Ok, not to change direction but I also have a question. Does this apply to all speaker systems (home theatre, PC, etc)? I just dropped about $1,200 on the Klipsch Quintet III 5.1 speakers, 10" Synergy Sub, and Yamaha reciever. The wattage that this system handles is insane. For example, the sub will continually push 200W while being able to peak at 420w. Does the same rule apply here? If the system is on but an input source is not selected (no sound) is it drawing a lot of wattage?


----------



## Motoxrdude

it probly would take a little more power then computer speakers since it has all the other built in technologys ect. But i wouldnt worry about it too much. i mean a computer on for a whole month costs about $4 in electricity, so i dont think receiver would draw more power than a computer. I would estimate 1/8 while not in use.


----------



## diduknowthat

jancz3rt said:
			
		

> Hey guys,
> 
> my speakers are SC-C57 AIWAs which I got back when I lived in Japan. They are great for my needs but I have a question. When "on", how much would you estimate the power usage to be? The sub is 50W RMS and the two sattelites have 10W RMS each. I am wondering because I would like to have them on overnight every day for the PC to wake me up with playing music....cause I have been waking up badly lately.
> 
> JAN



don't worry, I leave my 5.1 system on 24/7, though not the computer, it just sits there. It'll only draw electricity through the amps when music is playing. So when not playing, i guess it'll only need the power to power the little LED's and stuff.

a bit off topic, but you lived in japan before? I lived there for like a year when i was 6. what part did you live in?


----------



## DCIScouts

randruff said:
			
		

> Ok, not to change direction but I also have a question. Does this apply to all speaker systems (home theatre, PC, etc)? I just dropped about $1,200 on the Klipsch Quintet III 5.1 speakers, 10" Synergy Sub, and Yamaha reciever. The wattage that this system handles is insane. For example, the sub will continually push 200W while being able to peak at 420w. Does the same rule apply here? If the system is on but an input source is not selected (no sound) is it drawing a lot of wattage?

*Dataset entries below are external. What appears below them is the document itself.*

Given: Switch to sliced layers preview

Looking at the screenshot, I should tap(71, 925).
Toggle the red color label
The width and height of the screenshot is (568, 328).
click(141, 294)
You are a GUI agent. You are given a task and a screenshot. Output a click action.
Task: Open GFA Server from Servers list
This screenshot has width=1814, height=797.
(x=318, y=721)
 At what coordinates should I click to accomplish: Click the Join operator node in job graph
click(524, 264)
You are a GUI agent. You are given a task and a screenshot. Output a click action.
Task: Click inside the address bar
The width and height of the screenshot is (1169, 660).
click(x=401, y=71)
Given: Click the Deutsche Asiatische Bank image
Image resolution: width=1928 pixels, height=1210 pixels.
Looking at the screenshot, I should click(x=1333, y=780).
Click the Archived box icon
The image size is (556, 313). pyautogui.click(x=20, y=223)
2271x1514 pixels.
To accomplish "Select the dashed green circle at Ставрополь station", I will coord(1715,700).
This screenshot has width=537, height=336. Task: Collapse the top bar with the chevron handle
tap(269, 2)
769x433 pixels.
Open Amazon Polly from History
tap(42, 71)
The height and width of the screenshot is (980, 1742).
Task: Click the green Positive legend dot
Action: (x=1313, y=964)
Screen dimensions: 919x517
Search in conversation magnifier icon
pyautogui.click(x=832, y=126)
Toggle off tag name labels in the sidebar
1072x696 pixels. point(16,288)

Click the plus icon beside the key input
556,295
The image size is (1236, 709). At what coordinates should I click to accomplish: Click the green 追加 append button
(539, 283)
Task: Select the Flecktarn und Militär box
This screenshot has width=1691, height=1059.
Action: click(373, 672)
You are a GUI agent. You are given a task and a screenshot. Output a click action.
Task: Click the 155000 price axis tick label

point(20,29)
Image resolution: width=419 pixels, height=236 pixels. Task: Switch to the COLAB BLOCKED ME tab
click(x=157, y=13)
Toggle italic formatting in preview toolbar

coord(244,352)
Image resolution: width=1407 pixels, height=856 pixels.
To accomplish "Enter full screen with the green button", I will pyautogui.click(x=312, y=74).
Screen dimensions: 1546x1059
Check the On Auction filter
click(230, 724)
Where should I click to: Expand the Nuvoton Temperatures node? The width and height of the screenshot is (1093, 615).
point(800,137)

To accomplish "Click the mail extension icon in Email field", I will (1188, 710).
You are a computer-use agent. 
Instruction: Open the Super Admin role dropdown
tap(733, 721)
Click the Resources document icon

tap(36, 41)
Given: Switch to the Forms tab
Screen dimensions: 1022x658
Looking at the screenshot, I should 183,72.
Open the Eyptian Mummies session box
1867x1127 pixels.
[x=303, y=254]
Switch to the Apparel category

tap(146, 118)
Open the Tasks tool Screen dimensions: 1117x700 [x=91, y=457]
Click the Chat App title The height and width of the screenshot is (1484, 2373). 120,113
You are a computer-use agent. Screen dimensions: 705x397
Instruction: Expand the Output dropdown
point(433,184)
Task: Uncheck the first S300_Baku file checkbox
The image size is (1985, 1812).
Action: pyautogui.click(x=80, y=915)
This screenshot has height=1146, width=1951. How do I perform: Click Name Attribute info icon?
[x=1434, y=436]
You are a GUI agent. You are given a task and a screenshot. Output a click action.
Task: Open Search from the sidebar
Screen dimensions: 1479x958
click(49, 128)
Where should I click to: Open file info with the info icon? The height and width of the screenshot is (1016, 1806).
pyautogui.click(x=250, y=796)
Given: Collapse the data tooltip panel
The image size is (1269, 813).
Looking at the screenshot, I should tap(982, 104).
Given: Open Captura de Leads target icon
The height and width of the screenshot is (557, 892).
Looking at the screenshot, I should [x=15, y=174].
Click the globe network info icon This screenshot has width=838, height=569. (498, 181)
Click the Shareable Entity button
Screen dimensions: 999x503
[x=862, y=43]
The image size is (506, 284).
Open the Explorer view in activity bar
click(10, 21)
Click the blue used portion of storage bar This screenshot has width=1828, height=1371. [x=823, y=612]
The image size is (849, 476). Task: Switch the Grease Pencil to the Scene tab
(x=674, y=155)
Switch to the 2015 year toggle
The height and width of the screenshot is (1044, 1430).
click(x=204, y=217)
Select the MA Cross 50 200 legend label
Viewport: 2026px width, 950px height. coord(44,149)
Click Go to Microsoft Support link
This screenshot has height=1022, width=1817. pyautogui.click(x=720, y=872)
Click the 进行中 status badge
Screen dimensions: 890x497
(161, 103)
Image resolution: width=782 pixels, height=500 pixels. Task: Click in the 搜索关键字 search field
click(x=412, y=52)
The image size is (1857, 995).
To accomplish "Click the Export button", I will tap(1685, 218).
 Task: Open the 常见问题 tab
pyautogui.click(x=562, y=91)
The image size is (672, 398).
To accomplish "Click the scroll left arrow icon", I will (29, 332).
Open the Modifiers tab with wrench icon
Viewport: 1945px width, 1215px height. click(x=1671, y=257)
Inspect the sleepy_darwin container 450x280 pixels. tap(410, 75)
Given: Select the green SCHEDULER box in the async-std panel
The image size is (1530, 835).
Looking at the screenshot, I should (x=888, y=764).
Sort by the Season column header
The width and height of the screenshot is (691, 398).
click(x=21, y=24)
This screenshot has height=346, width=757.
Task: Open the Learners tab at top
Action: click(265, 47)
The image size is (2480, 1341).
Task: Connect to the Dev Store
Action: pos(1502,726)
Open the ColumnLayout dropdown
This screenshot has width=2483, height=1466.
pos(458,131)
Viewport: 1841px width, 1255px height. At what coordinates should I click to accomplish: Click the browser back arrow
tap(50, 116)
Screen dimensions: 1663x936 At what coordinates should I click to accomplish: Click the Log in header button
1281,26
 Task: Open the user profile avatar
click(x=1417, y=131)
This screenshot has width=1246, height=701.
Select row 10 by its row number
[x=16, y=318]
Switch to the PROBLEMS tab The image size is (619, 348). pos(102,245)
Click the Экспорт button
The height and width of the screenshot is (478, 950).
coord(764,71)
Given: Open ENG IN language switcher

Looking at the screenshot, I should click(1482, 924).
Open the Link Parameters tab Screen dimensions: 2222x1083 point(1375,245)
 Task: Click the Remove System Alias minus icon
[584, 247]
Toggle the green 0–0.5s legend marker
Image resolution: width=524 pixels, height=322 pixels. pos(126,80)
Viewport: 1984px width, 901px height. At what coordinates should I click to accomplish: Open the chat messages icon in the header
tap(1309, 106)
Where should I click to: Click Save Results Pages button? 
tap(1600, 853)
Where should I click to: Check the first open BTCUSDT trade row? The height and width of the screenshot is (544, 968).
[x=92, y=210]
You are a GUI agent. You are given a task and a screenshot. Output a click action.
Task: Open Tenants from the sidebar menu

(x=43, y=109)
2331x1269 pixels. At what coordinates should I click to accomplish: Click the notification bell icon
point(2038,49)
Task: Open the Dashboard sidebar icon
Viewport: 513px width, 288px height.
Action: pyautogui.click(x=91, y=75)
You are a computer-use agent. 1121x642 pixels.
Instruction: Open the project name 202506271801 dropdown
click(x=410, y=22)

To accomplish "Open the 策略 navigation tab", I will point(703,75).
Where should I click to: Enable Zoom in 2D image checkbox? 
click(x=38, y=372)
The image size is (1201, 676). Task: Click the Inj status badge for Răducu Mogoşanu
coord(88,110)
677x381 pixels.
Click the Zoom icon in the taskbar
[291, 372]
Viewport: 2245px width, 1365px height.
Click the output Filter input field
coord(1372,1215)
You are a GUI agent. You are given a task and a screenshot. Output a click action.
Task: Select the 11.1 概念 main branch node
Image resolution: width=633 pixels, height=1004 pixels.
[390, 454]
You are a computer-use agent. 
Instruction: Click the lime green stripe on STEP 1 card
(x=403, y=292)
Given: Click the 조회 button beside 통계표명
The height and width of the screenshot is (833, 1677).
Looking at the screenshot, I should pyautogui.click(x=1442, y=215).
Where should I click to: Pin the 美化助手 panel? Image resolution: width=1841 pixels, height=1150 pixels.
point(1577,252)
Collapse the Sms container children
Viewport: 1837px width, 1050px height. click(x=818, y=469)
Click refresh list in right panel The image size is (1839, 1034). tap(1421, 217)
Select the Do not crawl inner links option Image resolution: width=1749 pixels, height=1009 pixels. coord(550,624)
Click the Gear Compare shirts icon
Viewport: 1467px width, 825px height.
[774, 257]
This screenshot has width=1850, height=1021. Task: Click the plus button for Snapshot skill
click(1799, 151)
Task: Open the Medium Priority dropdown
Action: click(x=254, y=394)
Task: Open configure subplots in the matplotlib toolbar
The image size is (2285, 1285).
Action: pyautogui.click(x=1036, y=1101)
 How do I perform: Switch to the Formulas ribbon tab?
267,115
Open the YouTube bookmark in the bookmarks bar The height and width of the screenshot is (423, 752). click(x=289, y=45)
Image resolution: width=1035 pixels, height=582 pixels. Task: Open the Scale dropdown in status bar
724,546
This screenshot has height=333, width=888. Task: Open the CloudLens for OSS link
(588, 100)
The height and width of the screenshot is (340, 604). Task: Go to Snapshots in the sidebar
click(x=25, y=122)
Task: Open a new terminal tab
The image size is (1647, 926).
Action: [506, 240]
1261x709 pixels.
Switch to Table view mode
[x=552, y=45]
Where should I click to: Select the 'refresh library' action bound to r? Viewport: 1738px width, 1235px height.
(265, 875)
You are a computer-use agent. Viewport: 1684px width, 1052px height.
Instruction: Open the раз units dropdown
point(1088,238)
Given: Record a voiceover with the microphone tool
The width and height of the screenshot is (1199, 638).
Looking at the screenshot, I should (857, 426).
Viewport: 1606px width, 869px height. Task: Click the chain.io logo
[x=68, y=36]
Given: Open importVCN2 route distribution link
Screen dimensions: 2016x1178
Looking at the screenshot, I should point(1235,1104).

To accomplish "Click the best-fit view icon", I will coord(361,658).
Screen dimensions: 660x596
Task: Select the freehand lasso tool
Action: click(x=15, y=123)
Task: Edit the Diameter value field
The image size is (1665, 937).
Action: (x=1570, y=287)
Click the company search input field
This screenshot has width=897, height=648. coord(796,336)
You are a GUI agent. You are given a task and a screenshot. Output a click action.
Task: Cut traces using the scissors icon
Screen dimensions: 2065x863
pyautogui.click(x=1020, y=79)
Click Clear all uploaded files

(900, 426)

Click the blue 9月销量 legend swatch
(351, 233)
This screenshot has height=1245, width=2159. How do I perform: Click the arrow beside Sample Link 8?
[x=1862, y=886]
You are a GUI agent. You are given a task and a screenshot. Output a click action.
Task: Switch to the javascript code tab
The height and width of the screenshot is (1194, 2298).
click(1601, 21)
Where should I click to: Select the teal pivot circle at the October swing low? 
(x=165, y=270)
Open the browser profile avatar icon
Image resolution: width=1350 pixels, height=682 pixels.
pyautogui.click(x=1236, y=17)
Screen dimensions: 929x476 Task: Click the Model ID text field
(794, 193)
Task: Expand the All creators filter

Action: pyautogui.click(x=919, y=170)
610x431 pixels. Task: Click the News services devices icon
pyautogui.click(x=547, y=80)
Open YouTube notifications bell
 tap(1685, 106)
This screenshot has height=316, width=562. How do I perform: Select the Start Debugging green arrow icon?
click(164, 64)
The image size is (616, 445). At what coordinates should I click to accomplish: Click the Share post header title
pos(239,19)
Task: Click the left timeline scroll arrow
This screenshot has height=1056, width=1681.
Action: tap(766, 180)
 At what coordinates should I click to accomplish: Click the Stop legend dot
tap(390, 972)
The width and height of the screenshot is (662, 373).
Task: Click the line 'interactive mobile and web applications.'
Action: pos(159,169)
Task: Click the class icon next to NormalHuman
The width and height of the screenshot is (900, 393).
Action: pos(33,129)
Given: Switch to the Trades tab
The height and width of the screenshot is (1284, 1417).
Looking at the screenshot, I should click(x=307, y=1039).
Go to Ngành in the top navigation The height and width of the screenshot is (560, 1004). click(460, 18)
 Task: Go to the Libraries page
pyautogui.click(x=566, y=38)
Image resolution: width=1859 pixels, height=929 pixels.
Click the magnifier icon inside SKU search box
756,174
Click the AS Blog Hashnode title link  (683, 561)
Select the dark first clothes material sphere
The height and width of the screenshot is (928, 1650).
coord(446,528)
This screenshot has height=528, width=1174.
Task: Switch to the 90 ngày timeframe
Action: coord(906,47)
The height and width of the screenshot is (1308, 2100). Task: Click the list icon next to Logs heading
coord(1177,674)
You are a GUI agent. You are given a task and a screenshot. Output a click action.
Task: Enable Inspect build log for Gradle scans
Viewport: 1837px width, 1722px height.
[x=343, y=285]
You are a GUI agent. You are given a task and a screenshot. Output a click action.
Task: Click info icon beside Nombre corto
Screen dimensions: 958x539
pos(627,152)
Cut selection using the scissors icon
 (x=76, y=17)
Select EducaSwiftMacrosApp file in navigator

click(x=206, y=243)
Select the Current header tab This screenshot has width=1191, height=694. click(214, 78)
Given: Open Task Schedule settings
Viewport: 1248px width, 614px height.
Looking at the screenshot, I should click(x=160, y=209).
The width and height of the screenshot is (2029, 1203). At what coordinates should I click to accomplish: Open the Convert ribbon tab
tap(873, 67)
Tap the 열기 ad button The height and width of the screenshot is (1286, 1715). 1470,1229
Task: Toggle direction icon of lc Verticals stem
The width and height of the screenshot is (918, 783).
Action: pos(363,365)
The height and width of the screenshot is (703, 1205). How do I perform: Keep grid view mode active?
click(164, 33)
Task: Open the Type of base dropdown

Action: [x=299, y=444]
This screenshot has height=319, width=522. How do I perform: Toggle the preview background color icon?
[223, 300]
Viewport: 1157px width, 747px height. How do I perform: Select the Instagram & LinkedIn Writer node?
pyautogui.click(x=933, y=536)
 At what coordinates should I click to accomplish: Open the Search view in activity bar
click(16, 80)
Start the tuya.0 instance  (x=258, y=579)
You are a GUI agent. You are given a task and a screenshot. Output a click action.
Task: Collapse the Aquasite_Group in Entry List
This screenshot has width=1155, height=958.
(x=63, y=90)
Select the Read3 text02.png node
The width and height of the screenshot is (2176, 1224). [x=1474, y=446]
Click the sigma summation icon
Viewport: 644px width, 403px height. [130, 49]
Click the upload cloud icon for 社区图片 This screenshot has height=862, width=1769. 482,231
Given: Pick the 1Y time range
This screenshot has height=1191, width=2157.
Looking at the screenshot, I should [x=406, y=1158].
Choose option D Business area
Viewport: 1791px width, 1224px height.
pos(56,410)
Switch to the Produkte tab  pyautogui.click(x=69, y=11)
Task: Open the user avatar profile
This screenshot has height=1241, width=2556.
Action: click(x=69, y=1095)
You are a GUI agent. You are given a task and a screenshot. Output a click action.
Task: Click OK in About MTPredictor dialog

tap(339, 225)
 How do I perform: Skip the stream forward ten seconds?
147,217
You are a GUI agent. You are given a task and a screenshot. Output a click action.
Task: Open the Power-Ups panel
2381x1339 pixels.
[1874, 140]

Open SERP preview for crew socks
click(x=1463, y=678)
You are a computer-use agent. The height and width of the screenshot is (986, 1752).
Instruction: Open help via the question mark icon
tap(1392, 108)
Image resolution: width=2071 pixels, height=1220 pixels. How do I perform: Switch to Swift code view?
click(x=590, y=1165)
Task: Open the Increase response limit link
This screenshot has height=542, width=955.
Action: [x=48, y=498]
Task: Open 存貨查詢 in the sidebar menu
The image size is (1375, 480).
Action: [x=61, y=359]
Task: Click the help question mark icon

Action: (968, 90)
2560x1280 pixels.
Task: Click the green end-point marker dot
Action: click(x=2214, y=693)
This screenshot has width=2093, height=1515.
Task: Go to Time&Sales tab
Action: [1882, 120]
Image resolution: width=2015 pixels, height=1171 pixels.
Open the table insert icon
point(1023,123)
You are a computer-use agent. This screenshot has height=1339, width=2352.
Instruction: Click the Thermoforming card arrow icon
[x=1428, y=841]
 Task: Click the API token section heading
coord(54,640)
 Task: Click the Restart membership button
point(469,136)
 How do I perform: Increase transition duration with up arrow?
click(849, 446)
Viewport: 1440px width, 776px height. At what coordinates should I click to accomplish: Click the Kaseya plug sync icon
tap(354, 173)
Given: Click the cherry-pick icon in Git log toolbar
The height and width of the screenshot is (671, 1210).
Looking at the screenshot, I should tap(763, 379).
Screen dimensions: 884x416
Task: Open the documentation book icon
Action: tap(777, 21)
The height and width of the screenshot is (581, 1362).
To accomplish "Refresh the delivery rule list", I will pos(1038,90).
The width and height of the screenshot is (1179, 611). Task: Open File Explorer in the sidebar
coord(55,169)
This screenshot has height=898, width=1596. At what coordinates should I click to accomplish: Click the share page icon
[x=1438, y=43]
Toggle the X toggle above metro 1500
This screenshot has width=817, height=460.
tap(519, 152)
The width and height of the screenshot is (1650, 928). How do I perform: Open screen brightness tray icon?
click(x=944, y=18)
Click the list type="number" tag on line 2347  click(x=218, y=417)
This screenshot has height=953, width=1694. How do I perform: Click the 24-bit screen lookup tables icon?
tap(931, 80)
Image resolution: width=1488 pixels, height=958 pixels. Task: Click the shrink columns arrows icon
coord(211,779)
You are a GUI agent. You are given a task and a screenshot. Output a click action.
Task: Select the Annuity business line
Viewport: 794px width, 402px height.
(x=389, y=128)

Subs only need power to keep the amplifier in them on standby.  Speakers (just speakers) usually don't have any separate power going to them other than the sound signal over the speaker wire.  The only reason why a sub or some sets of speakers need power is because the bass cones in speakers and subs require more power than what the speaker wire can safely handle.

So, to specifically answer your question, you Klipsch speakers won't take any power unless the receiver is on, and then they are just getting the power sent to them by the receiver.  The Synergy sub should have a separate power supply, so that will be drawing some power for the built-in amp.  However, again the power will probably be less than 1 lamp being on.

BTW, nice system for $1200.  If you want to have some real fun, there's a NAD receiver/bridgable amp that has up to 1GW on one channel.  I don't want to think about what that thing could do unleashed in a house (yes, this was a home receiver).


----------